La traversée des Dolomites n' est plus une expédition depuis longtemps. Les infrastructures s' y sont développées de manière fulgurante, tant cette curiosité naturelle est unique en son genre. A défaut d' être joli, ce n' en est pas moins pratique. Grâce aux tire-fesses et autres remontées mécaniques, il est aisé pour le randonneur de passer d' un massif à l' autre et de gagner nombre de sommets skiables ou de se laisser séduire par une nature restée étonnamment intacte. La voiture peut rester à la maison.

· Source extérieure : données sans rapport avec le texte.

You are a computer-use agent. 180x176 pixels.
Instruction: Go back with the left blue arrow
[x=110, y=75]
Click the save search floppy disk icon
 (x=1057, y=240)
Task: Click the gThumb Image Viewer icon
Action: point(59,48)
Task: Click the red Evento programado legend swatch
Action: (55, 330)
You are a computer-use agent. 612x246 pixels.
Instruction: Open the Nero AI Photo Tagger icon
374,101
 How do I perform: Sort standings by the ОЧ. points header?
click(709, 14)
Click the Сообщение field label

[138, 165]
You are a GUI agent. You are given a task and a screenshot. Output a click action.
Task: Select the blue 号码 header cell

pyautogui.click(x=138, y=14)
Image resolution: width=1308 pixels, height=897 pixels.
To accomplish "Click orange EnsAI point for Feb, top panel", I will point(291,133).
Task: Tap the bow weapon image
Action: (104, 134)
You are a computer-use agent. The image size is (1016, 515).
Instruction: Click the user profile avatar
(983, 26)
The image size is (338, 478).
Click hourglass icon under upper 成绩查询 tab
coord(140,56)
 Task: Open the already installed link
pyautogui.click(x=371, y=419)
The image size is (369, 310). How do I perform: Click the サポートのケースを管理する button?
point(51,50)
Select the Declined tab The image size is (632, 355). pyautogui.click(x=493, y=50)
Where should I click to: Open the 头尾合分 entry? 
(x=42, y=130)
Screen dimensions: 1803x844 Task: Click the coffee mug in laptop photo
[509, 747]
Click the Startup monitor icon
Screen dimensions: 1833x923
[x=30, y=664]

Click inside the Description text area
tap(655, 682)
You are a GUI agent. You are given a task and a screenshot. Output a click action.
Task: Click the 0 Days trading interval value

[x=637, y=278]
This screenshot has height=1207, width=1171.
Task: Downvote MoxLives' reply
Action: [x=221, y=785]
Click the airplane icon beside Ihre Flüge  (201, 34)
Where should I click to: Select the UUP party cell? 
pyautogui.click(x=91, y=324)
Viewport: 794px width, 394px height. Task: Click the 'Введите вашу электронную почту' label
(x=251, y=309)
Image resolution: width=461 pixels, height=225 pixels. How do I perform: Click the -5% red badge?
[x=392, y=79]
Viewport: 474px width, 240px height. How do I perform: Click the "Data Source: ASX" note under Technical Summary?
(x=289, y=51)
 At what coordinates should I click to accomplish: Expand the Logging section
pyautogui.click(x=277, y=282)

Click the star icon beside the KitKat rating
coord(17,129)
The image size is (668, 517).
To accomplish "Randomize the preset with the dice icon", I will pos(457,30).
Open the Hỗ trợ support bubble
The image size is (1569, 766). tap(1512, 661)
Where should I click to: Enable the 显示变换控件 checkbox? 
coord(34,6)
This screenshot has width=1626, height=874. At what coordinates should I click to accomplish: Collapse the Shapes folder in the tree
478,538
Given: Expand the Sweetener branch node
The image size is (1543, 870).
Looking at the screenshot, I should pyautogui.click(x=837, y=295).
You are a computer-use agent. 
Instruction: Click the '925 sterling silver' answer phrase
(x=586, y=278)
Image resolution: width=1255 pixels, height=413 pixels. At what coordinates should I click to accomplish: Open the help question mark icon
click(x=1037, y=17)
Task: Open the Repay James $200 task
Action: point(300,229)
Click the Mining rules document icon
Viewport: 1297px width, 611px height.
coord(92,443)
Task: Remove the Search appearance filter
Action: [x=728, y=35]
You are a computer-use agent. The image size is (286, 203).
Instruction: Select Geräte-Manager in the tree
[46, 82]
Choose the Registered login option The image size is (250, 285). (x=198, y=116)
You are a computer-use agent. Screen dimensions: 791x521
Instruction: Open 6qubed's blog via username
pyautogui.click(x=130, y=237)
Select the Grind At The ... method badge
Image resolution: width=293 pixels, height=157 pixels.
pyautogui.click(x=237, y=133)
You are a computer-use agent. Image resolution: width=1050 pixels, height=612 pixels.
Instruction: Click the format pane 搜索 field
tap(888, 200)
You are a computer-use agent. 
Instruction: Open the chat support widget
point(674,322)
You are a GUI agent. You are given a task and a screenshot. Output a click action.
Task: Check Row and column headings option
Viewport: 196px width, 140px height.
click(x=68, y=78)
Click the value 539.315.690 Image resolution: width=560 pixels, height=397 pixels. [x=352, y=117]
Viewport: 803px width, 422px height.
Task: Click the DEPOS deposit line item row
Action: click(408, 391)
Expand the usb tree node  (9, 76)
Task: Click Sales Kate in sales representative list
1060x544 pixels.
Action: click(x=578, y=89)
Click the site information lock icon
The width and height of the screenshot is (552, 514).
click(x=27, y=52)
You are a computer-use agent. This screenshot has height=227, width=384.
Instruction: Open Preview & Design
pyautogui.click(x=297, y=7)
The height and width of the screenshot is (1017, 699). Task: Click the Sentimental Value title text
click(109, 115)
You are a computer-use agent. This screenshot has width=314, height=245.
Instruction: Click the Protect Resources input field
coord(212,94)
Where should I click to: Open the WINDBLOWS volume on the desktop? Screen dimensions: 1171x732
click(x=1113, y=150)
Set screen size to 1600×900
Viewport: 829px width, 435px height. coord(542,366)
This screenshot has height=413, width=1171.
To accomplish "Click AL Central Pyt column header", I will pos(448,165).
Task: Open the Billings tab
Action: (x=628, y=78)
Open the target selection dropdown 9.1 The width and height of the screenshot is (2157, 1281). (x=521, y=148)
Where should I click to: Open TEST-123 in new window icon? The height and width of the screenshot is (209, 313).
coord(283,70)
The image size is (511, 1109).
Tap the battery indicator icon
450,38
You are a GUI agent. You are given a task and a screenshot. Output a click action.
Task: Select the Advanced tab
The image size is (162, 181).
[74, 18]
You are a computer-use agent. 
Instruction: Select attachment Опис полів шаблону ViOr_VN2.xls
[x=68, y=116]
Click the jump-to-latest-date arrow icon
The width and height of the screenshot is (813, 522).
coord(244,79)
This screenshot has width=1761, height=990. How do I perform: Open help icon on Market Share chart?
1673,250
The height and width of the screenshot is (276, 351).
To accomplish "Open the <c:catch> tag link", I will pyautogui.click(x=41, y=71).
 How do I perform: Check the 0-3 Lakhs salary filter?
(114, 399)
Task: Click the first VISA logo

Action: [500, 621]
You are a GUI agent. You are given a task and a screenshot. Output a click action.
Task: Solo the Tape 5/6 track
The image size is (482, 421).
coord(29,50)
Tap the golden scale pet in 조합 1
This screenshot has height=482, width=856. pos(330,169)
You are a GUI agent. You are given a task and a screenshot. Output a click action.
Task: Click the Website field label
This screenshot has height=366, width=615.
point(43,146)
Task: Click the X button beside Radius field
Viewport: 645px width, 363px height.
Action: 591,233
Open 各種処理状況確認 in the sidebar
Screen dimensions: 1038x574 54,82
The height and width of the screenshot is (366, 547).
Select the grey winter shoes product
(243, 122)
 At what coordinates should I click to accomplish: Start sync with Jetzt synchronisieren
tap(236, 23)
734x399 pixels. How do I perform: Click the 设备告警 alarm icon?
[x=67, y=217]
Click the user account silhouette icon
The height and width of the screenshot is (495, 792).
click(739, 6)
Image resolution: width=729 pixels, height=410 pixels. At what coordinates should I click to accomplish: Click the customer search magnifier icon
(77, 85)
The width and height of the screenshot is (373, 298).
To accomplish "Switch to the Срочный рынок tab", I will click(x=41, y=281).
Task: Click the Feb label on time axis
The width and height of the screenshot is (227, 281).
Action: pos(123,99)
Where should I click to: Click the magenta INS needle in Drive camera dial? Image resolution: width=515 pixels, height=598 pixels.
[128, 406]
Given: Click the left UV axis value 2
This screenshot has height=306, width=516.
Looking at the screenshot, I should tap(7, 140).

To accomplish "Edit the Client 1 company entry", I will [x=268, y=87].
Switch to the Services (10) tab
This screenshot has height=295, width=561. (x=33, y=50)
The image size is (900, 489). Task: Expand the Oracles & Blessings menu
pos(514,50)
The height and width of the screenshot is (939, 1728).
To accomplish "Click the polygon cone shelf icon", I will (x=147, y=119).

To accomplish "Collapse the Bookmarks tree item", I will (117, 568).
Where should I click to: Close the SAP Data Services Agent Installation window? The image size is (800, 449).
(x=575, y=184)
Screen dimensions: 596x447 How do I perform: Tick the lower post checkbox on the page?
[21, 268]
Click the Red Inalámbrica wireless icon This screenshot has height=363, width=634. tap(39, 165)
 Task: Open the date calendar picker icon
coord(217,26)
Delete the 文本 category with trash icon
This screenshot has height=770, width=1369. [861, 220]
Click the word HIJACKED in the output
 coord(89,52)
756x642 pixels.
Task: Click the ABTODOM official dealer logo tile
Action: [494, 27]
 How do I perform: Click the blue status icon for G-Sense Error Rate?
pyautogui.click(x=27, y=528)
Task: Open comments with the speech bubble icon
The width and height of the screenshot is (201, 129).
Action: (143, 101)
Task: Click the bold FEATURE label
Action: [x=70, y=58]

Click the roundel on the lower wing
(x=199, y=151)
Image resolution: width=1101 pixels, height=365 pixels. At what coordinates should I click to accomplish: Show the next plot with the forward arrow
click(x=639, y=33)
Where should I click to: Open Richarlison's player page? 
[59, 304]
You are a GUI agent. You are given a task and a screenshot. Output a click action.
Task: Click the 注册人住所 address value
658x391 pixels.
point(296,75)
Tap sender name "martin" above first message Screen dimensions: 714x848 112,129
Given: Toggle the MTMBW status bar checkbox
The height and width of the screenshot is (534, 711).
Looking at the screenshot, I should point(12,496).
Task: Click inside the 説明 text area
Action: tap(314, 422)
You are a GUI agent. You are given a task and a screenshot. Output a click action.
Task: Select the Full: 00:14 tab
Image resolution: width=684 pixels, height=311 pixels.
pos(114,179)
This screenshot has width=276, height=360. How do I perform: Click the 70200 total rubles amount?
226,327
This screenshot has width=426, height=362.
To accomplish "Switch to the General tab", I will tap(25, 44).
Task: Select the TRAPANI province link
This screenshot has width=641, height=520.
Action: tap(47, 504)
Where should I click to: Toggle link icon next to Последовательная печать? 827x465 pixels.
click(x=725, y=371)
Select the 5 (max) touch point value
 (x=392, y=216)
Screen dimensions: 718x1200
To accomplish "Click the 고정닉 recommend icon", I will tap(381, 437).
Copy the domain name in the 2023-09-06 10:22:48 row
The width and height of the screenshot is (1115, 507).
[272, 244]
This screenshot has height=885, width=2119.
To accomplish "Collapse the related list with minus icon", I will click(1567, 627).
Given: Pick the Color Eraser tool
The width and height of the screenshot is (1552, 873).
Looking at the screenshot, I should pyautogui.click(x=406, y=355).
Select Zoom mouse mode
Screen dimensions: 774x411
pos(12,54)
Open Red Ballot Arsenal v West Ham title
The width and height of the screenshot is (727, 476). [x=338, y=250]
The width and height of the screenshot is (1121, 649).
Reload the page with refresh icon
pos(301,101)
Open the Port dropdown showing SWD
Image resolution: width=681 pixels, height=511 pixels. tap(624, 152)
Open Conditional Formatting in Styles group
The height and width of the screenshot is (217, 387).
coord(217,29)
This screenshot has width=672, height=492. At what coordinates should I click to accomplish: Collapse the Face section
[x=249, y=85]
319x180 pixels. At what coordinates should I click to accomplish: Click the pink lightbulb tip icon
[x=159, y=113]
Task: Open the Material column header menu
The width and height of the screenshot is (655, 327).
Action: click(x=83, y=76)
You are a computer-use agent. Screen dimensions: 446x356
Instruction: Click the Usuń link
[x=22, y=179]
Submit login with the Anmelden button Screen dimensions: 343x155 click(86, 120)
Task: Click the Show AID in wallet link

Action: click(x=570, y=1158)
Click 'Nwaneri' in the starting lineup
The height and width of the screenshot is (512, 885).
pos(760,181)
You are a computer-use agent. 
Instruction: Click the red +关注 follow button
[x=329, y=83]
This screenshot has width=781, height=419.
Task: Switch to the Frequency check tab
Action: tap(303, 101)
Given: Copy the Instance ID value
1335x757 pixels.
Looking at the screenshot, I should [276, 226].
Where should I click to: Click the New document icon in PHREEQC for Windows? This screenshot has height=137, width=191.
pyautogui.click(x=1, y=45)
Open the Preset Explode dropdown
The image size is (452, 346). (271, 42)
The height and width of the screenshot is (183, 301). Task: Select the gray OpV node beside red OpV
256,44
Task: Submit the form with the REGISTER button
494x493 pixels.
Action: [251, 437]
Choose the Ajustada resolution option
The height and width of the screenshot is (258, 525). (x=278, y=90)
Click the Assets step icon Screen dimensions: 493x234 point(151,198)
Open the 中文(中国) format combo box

De Bolzano, capitale du Tyrol du Sud, la terrasse d' altitude de Siusi et de Castel-rotto est à un jet de pierre en bus. Le massif du Sciliar, emblème de l' alpage de l' Alpe di Siusi et accessible en télécabine, se dresse au-dessus des jolis villages du Tyrol du Sud. Durant les week-ends ensoleillés, on voit défiler sur cet alpage, qui peut être considéré, avec ses 50 kilomètres carré, comme le plus grand d' Europe, outre les adeptes du ski de piste, du ski de fond et de la randonnée hivernale, les amateurs de calèches tirées par des chevaux. Si l'on emprunte le chemin qui mène au Sassopiatto, on a tôt fait de se retrouver seul. Tel un récif corallien, le pilier d' angle du massif du Sassolungo se cabre au-dessus des pentes douces de l' Alpe di Siusi. On peut dire qu' il fait de l' effet. La dalle inclinée de la zone sommitale est parfois exposée à de forts vents et, du même coup, la neige y est soufflée et glacée. Par conditions favorables toutefois, une descente fantastique y attend le skieur. On n' oubliera pas la vue impressionnante dont on y jouit, qui s' étend jusqu' à l' Ortler à l' ouest et qu' à la Pala au sud.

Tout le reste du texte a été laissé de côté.